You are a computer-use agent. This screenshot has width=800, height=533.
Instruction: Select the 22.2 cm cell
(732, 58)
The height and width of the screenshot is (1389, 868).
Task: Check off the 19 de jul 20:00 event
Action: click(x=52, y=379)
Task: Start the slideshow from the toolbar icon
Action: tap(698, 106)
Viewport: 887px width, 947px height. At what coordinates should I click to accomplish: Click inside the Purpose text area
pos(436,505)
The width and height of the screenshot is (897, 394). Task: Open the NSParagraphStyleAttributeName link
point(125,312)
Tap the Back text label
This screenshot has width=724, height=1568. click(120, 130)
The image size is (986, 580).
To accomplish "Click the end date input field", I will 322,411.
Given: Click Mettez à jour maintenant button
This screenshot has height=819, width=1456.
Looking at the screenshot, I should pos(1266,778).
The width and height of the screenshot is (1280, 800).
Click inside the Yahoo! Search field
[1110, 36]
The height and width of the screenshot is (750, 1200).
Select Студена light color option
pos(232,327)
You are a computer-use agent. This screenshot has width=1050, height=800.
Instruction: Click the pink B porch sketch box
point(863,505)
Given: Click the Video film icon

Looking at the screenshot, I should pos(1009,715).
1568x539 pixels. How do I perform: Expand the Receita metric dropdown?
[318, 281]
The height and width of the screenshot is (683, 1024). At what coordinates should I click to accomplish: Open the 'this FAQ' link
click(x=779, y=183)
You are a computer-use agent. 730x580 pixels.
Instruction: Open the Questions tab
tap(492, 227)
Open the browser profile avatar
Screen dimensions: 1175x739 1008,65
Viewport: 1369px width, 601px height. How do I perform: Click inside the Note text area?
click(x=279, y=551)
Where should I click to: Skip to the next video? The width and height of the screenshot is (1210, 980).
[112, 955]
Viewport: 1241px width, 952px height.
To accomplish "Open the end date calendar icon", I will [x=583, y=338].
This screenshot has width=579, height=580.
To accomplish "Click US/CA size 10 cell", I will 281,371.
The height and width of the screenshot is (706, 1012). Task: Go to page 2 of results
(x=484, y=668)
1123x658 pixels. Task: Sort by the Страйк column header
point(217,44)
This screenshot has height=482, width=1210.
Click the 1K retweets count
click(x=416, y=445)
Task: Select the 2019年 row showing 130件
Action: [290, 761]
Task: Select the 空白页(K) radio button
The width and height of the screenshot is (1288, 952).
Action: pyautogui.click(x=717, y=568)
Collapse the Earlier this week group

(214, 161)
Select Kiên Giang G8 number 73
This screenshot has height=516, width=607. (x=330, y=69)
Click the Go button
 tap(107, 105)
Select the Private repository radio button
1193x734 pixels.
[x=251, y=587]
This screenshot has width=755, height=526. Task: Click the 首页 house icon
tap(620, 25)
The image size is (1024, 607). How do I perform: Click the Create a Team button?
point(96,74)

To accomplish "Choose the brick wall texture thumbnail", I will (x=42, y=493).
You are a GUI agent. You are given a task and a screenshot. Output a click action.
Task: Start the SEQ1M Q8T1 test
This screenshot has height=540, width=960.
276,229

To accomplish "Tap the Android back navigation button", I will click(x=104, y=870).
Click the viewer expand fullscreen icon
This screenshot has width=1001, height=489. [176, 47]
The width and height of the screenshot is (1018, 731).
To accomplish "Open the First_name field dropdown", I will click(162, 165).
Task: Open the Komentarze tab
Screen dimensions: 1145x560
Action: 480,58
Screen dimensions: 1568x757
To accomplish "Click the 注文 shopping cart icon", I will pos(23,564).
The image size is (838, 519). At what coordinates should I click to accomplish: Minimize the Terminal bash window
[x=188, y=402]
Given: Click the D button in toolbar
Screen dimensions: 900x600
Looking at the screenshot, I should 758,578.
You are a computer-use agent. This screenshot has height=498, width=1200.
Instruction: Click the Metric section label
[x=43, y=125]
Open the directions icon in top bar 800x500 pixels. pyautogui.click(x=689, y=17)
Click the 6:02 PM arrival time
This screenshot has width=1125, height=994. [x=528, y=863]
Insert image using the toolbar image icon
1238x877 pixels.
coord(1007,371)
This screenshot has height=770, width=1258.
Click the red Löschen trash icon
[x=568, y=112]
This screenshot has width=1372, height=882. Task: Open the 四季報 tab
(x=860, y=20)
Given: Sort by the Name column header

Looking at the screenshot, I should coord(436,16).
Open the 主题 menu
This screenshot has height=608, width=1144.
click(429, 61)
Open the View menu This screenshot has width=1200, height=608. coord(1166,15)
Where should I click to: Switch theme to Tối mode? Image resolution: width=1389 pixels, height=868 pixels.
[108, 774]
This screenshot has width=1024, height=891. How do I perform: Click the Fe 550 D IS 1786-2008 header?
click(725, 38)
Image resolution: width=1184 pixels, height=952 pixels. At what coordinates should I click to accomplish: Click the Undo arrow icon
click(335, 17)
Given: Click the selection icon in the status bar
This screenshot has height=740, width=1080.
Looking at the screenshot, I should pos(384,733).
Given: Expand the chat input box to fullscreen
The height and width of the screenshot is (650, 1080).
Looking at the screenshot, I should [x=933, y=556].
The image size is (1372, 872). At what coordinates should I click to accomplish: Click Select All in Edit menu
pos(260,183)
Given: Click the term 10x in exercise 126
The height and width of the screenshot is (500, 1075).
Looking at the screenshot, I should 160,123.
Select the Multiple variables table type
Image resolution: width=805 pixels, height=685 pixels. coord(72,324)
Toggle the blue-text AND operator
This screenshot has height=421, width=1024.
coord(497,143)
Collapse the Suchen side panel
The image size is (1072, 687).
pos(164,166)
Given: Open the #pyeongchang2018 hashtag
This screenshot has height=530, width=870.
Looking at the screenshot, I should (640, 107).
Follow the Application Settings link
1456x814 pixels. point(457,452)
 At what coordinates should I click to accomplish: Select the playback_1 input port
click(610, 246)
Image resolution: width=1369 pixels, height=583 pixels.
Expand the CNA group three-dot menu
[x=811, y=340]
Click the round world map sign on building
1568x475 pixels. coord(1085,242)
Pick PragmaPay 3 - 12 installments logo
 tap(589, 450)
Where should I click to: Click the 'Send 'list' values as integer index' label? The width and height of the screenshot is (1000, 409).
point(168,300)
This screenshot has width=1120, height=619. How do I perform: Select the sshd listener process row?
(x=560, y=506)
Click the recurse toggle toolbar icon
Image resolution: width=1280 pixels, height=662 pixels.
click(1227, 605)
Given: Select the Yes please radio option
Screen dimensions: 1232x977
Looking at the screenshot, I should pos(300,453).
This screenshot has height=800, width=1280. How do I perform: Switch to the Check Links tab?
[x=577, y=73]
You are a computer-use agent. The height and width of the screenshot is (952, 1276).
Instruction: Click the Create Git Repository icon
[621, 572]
::::
#### [TASK GOAL]
Whenever a line of the data holds the string "date", pick that line out.

#### [EXPECTED ANSWER]
To accomplish "Click the end date input field", I will 322,411.
To accomplish "Open the end date calendar icon", I will [x=583, y=338].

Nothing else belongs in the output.